The need for an ethical AI in autonomous vehicles

Discussions of autonomous vehicles have strayed into the realm of ethics with scientific journal Nature publishing a paper titled the Moral Machine.

Some 2.3 million people from across the world participated in a survey where they were given morally difficult driving scenarios.

One such question asked whether a driver should hit pedestrians on the road or swerve into a barrier, running the risk of killing themselves and the passengers on board.

The authors of the paper suggested that these were issues that autonomous vehicle AI could have to face.

Regulating autonomous vehicles
Scenarios such as the one above were given to people across the world to determine what course of action a driverless car should take (Credit: Moral Machines)
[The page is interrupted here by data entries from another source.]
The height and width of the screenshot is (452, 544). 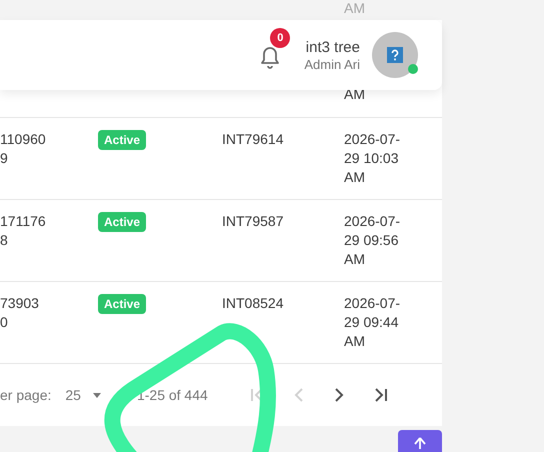 What do you see at coordinates (373, 158) in the screenshot?
I see `table-cell-text: 2026-07-29 10:03 AM` at bounding box center [373, 158].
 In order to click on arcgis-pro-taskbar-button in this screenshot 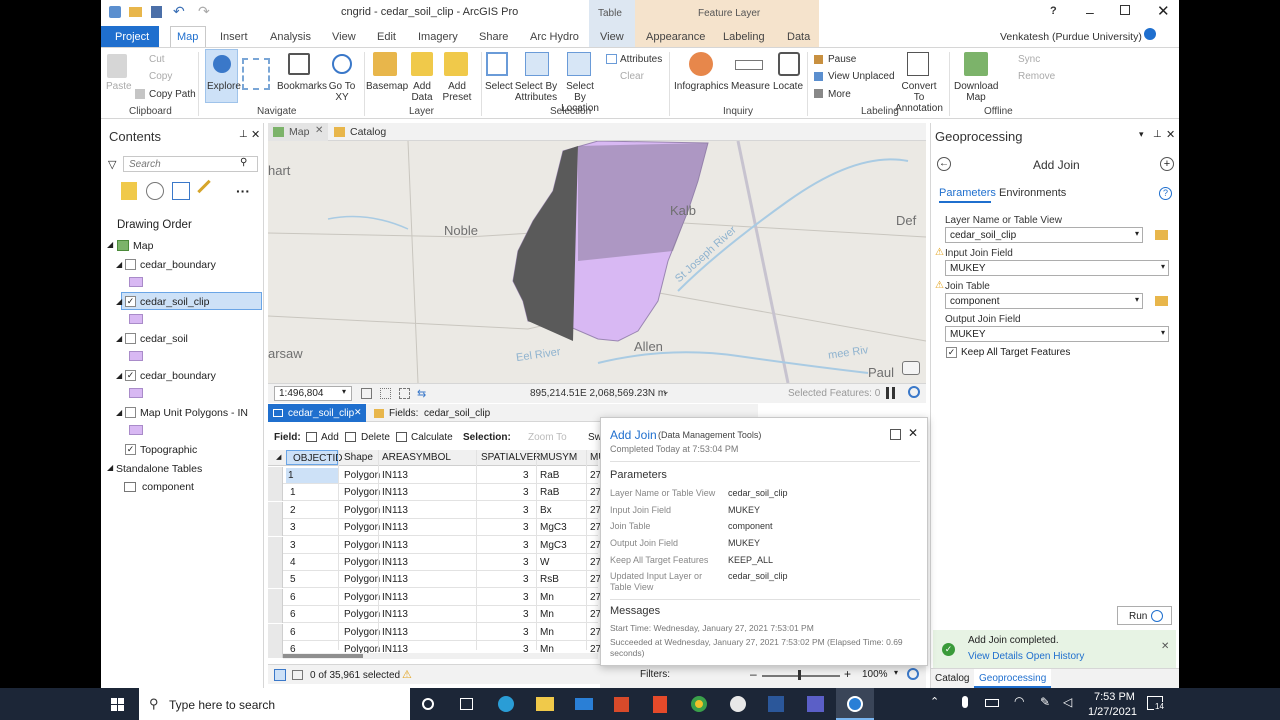, I will do `click(855, 704)`.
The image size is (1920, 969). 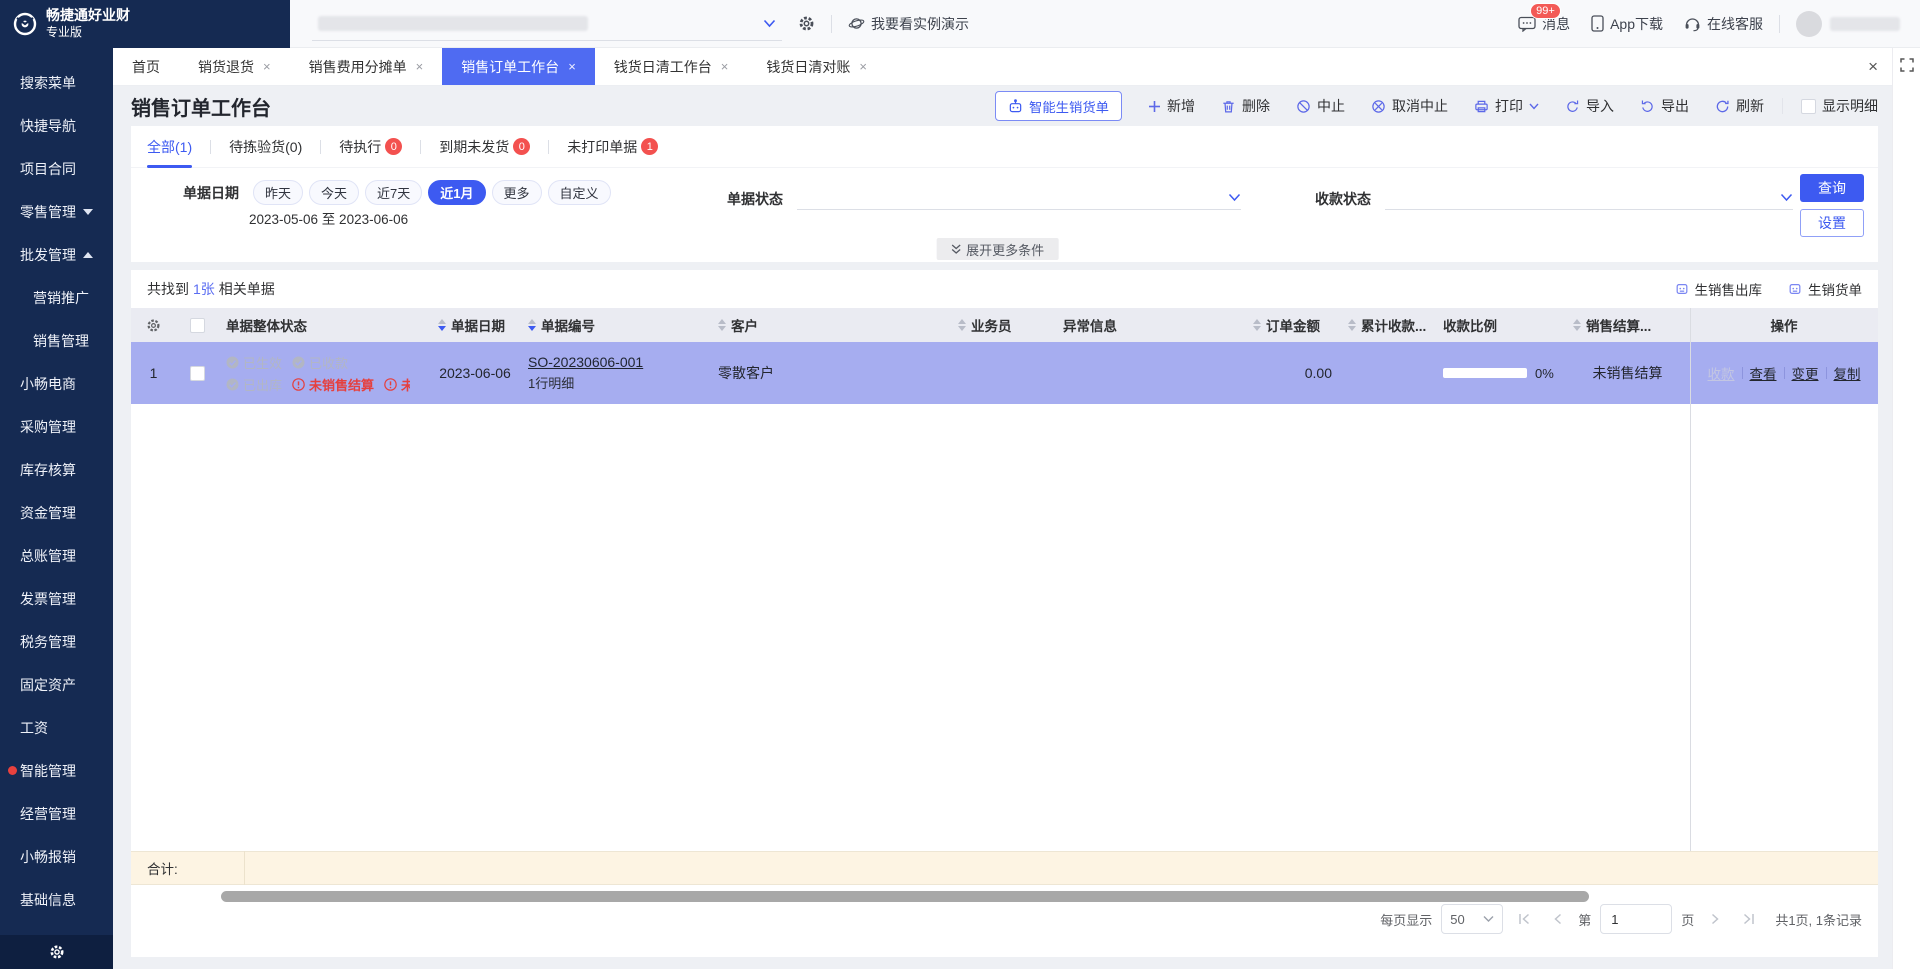 What do you see at coordinates (1832, 223) in the screenshot?
I see `settings-button: 设置` at bounding box center [1832, 223].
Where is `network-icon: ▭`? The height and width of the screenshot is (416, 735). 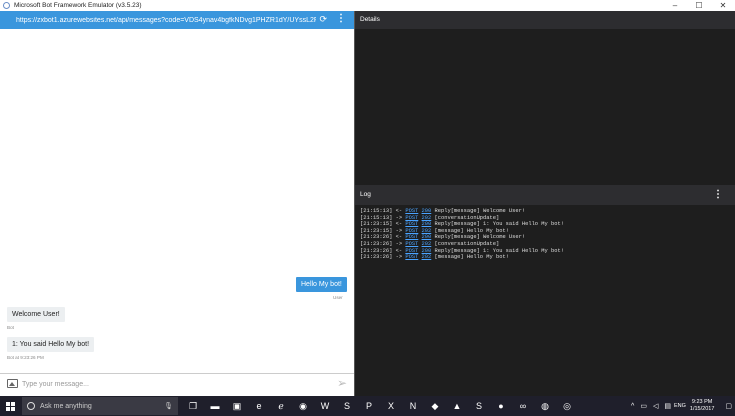
network-icon: ▭ is located at coordinates (644, 406).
When shown the results, German car maker Audi says the survey “could help prompt an important discussion about these issues”.

However Ben suggests that driverless cars should never get themselves into a situation where only two options, which would each result in fatalities, would arise.

He says: “We start with guiding principles, one of which is that all life is equal regardless of age, sex, gender – but also irrespective of whether the person is inside or outside the car.

“If the situation was that we were equally certain there were two people on the pavement and one person on the road, then under those conditions our vehicle would stay on the road because it would be acting to minimise the loss of human life.

“But the reality is that we design the system to never get into such a conundrum.”

The AI systems are constantly looking for “safe escape routes” in case the road ahead becomes blocked or the situation suddenly becomes dangerous.

Ben adds: “If we don’t have good escape routes, we moderate the speed of the vehicle so the idea is that we should never find ourselves in such a situation.”